Paul
thanks for the explanation. These are the photos that accompanied the snake, its from a shop who seem to know what they are doing, and have a very good rep on these forums.
They have two listed one T-Plus Albino, and one het Amel.
Cheers
ian
Paul
thanks for the explanation. These are the photos that accompanied the snake, its from a shop who seem to know what they are doing, and have a very good rep on these forums.
They have two listed one T-Plus Albino, and one het Amel.
Cheers
ian
Huh, so ultramel might be called T+ albino?
I don't know about that... "albino" says to me it lacks black pigment. Ultramel has some. Considering it's an allele of standard amel, or T- albino, I'm pretty sure the ultra gene is just a slightly-more-functional version of the defective Tyrosinase enzyme, but not nearly as functional as the wild-type enzyme.
You'd think a T+ albino would be albino without the Tyrosinase enzyme being affected at all, but maybe that's not the accepted nomenclature?
I have absolutely no idea if ultra can be even remotely related to T+ albinism or not. I'm just looking at the colors of the snakes posted and saying that the closest recognized corn morph that resembles them , IMO, are ultramels. T+ and T- are not what I am accustomed in using in corn snakes.
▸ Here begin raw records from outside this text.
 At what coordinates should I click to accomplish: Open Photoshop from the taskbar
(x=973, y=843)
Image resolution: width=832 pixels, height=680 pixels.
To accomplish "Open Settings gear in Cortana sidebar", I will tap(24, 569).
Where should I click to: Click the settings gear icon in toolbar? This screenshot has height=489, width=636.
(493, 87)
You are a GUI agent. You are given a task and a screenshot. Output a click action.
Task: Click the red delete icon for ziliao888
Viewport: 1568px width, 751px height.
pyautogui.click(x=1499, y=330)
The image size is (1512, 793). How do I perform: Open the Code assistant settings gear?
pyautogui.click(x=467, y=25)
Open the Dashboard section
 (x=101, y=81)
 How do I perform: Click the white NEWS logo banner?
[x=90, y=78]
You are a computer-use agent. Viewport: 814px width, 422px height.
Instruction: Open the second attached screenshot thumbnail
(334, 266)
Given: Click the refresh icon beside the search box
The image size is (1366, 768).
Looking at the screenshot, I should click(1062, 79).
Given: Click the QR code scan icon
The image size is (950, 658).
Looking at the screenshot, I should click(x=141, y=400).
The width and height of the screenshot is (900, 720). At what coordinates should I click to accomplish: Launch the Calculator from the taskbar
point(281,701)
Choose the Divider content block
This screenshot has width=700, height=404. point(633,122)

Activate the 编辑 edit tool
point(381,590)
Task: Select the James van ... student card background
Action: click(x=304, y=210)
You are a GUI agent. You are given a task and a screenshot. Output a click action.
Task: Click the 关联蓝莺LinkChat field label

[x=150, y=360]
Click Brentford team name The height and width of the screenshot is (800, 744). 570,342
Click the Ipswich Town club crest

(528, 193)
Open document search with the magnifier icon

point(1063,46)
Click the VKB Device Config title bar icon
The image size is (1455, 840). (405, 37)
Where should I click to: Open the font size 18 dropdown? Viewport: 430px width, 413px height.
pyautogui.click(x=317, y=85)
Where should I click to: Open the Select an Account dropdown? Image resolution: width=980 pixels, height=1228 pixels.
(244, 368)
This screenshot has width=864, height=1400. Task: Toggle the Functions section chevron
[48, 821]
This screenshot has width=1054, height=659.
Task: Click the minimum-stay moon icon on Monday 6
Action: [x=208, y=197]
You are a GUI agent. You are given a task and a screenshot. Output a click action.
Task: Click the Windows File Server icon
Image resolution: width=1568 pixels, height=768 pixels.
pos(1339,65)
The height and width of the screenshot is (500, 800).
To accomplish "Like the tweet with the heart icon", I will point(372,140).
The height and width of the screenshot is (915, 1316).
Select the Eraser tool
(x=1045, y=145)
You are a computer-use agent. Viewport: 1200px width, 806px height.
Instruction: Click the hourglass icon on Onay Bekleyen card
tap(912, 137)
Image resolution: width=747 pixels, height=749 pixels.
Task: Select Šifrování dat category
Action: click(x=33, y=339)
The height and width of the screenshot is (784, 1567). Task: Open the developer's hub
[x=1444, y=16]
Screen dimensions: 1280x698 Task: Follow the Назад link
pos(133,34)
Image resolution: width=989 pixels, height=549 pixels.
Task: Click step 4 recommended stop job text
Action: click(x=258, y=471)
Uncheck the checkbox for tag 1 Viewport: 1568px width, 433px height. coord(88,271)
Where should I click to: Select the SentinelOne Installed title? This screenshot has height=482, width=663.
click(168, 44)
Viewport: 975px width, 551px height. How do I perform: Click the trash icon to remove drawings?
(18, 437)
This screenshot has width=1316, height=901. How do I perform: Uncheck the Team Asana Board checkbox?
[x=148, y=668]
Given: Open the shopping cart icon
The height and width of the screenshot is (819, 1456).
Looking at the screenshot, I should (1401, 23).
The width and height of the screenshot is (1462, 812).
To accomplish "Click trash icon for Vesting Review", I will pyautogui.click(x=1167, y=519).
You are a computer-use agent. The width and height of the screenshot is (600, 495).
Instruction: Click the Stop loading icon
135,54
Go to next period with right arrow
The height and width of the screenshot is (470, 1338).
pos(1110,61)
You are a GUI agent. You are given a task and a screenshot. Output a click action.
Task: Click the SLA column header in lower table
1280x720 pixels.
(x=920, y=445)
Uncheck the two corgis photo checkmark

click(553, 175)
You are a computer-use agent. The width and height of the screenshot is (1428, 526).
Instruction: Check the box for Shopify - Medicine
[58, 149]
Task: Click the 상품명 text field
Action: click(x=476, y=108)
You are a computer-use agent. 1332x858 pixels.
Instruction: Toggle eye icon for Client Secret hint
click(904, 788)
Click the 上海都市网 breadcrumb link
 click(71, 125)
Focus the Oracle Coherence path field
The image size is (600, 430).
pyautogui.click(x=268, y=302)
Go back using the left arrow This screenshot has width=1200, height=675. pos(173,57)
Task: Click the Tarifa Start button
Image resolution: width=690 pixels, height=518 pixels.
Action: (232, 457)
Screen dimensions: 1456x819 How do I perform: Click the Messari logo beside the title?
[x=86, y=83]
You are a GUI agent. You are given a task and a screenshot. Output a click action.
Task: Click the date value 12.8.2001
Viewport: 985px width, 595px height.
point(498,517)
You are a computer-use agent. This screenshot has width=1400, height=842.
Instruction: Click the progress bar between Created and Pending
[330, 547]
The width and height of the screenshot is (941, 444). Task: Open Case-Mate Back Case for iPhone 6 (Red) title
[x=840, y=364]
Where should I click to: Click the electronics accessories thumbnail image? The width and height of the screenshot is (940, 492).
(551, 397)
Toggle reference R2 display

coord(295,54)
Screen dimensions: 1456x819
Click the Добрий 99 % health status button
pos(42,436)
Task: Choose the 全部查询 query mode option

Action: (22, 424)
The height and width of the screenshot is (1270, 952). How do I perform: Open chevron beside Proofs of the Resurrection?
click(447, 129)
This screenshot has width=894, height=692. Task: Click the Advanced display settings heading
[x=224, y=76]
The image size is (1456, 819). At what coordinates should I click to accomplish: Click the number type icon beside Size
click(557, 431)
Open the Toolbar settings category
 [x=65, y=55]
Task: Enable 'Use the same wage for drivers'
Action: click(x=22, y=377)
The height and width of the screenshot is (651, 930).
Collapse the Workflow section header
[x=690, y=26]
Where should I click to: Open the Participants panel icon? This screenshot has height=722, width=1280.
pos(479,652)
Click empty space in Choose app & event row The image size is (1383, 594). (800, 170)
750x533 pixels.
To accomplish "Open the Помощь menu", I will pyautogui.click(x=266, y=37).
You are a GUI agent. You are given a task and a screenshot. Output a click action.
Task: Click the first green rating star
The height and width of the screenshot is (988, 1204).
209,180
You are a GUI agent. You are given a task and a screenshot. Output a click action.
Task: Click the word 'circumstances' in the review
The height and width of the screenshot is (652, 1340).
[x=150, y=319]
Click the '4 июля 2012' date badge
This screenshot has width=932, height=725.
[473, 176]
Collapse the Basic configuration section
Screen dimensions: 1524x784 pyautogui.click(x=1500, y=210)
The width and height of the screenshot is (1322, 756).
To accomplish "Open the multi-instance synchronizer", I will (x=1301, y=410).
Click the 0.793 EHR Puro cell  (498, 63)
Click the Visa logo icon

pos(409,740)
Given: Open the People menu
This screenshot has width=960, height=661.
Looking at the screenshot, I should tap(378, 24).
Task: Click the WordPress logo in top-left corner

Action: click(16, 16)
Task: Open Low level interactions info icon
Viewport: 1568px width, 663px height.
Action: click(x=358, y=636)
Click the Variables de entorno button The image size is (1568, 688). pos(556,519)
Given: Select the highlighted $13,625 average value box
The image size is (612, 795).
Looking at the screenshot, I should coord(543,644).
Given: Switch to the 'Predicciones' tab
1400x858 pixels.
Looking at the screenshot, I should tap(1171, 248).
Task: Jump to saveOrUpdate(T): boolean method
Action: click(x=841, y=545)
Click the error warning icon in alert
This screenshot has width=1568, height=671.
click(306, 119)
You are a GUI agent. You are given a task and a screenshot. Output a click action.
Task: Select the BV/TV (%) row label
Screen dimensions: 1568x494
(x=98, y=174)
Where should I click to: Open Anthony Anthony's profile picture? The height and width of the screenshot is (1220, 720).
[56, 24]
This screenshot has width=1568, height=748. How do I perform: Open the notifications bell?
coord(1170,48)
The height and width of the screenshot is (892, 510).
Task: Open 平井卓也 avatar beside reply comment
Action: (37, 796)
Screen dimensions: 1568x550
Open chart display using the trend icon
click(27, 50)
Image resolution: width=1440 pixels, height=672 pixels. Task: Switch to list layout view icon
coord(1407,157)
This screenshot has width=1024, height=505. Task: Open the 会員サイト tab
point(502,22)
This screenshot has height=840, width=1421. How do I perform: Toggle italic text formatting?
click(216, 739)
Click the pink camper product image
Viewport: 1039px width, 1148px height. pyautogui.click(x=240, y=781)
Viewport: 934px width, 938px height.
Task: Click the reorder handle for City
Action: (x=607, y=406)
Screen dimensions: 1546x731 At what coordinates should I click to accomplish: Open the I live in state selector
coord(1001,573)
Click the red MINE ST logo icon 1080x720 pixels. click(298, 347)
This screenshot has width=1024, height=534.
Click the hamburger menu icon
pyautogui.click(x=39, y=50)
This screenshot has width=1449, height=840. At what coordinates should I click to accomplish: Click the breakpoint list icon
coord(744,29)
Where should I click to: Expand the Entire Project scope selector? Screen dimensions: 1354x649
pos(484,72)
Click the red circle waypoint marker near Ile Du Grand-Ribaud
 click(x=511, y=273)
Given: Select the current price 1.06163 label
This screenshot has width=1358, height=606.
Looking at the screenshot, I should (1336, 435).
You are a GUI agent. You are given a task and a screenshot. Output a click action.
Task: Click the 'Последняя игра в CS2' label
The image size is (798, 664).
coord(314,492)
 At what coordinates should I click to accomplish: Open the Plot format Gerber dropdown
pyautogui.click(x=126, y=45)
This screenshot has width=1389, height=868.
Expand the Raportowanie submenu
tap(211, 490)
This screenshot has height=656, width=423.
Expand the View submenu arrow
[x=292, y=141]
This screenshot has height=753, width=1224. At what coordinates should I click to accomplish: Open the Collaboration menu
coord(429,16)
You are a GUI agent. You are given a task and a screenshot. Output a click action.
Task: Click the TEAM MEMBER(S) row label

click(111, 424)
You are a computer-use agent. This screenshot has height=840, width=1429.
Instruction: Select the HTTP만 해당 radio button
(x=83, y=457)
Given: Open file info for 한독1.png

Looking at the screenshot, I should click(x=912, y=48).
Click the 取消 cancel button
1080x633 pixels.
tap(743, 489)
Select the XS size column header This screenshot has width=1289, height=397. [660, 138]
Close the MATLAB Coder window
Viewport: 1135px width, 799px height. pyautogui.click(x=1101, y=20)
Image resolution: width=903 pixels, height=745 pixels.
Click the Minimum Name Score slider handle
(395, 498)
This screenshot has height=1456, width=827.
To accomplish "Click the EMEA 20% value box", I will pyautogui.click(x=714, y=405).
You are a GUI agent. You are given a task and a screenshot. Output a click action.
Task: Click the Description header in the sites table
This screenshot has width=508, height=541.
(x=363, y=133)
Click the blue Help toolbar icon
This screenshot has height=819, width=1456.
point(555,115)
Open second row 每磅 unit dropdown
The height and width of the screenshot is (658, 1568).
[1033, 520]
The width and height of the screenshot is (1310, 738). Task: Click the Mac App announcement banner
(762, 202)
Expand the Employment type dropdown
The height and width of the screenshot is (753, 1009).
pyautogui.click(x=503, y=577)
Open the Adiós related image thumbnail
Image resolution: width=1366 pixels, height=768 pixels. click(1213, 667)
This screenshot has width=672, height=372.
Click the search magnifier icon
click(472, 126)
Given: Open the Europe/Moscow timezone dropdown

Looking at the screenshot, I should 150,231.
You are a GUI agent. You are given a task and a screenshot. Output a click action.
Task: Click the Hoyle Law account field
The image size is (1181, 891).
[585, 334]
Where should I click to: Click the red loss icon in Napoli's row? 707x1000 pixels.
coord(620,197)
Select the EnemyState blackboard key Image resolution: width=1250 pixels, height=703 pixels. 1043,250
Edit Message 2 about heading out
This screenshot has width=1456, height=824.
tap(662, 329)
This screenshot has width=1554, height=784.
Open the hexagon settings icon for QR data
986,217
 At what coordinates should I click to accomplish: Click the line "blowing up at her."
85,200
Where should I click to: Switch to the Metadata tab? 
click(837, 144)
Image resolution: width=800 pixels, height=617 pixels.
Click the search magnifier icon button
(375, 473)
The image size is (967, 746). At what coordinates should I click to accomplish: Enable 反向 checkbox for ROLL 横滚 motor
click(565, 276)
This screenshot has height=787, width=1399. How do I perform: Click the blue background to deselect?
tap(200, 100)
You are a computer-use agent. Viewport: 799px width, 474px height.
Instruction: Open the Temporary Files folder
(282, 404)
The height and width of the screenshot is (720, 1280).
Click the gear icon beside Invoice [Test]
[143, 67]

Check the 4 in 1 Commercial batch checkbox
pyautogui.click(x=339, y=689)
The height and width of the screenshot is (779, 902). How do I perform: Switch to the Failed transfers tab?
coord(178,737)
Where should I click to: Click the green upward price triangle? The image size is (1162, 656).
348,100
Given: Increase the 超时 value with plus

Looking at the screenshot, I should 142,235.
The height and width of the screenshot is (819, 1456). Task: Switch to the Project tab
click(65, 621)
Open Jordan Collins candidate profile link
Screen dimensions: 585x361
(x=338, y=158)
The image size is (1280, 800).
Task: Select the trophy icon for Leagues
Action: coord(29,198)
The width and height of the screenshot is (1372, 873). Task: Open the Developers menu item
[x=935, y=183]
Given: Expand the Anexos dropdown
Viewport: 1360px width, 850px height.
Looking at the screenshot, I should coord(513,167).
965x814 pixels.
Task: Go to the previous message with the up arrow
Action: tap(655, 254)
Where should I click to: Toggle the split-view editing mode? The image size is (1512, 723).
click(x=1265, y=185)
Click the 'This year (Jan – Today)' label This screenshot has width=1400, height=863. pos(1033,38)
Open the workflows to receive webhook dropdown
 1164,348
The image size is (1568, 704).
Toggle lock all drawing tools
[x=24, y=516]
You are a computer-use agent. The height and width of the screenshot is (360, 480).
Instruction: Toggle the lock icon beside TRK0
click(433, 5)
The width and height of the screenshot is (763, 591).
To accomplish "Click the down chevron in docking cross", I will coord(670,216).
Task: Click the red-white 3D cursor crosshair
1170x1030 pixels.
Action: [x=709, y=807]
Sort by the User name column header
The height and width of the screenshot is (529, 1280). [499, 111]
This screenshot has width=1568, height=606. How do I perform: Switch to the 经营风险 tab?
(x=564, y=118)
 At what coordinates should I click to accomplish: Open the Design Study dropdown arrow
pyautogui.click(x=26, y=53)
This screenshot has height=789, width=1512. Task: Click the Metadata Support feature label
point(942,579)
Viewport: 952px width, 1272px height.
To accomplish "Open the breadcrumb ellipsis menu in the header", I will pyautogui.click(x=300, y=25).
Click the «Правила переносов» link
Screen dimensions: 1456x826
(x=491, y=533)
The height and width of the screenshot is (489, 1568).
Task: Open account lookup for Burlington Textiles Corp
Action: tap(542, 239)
I have heard them used in other snake species as a form of albinism, but other than that, including exactly how they work and look, is not amongst my expertise. Just the idea that someone is using those terms when talking about corn snakes sends up a red flag to me personally and simply has me questioning those snakes.
Ah, I should clarify, I didn't think you were saying that ultramel could technically be considered T+ albino. I read the T+ debate linked to by 98kingm and KJUN said ultras were originally called T+ albino by folks who didn't know better. Just chipping in that while Ultras are probably technically T+ (I haven't tested, just a guess), and some might consider them to be sort of "albino" I don't think they count as T+ albinos
I totally agree that I find any claims of T+ albino corns fishy. Either they've imported a known T+ gene from another species (by which I mean, it's a hyrbid) or you'd think they'd have a lot of detail about the new cornsnake gene they discovered and how they proved it was T+ and all
... anyone know where those photos came from? I'd love to poke around their site.
Humm, UK folk. I suppose it's possible they could have something else going on: at least they claim it's not allelic with normal amel, considering you can get a T+ albino het amel!
Huh, so ultramel might be called T+ albino?
I don't know about that... "albino" says to me it lacks black pigment. Ultramel has some. Considering it's an allele of standard amel, or T- albino, I'm pretty sure the ultra gene is just a slightly-more-functional version of the defective Tyrosinase enzyme, but not nearly as functional as the wild-type enzyme.
You'd think a T+ albino would be albino without the Tyrosinase enzyme being affected at all, but maybe that's not the accepted nomenclature?
But if you breed an Ultramel to an Amel you'll get some Amel offspring... they're also "het amel".
And the pattern/colours... well, something about them says grey ratsnake to me.